Name change for this
Here I am in my 60s with no friends. None. Not even aquintences. I don't have a problem chatting to people but I can't take the steps needed to get close.
Some history of my friends.
One girl who was probably the closest I've ever been to a friend moved in with a guy who had been stalking her (her words). I was so shocked that she did this but I didn't say anything, it was her choice. But she stopped being my friend and there was nothing I could do. She had a new man and didn't have time for me anymore (I was still single).
Next friend I got close to suddenly dropped me when she split from her bf (he was a friend of mine before he met her). So it seemed she was only my friend because her bf was in our friendship group. She moved on to being friends with a girl who had a salon (so she got lots of free treatments).
I moved to a new area so tried a friendship group. Made friends with a lady who wanted me to teach her a craft that I do. I was more than happy to teach her and we'd go for coffee etc. But she said she joined the group as she had no friends and I later find she has lots of very close friends. After she learned the craft I never heard from her again.

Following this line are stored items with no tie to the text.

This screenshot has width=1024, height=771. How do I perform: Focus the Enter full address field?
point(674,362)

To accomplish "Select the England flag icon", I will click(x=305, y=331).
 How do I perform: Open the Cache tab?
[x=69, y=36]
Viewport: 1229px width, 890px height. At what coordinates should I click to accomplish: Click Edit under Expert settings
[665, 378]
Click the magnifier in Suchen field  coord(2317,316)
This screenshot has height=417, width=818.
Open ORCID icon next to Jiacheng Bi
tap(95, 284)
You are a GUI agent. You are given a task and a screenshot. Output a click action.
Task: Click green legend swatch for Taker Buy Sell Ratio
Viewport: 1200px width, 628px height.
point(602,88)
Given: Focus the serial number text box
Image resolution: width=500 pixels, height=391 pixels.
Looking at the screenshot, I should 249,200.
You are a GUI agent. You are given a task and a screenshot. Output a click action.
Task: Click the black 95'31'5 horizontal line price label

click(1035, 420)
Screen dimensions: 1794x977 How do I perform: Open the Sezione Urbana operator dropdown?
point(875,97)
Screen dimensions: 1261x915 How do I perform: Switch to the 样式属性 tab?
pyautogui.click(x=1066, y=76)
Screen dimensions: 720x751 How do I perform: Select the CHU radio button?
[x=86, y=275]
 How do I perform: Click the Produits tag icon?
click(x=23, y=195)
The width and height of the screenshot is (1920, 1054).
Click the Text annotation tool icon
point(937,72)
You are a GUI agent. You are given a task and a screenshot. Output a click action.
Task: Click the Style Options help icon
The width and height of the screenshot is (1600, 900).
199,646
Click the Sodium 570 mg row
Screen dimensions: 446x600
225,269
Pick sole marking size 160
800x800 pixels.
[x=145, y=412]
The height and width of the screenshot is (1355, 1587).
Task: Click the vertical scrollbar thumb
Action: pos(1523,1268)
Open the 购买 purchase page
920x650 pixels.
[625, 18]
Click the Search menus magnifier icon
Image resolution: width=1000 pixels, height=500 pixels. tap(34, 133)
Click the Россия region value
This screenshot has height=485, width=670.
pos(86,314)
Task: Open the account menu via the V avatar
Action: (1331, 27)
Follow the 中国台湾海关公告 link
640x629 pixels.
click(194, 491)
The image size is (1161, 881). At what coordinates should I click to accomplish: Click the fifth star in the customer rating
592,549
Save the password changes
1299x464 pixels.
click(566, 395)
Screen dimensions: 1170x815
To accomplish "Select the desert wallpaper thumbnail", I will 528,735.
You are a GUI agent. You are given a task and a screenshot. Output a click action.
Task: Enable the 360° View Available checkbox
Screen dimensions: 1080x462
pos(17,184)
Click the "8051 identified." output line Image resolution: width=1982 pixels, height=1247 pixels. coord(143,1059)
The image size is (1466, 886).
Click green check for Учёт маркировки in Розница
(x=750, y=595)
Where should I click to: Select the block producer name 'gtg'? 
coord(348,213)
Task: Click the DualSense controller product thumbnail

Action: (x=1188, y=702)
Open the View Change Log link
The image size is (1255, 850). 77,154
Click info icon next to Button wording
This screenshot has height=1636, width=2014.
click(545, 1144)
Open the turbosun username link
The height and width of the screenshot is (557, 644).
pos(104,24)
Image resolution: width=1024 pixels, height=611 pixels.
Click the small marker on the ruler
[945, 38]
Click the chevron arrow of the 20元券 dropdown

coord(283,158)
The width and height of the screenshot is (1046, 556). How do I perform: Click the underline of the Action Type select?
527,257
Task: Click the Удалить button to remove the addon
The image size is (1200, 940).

Another friend kept getting married then splitting up. In the 10 years I knew her she got married twice and had 2 live in partners. I lost the ability to get excited about her latest wedding so now we don't speak.
Another friend I lost because I didn't approve of her drinking, which was excessive. She didn't agree that she had a problem and stopped speaking to me.
So am I weak, overly critical, have too high expectations or just too difficult? I often think back and feel sad about the friends I lost.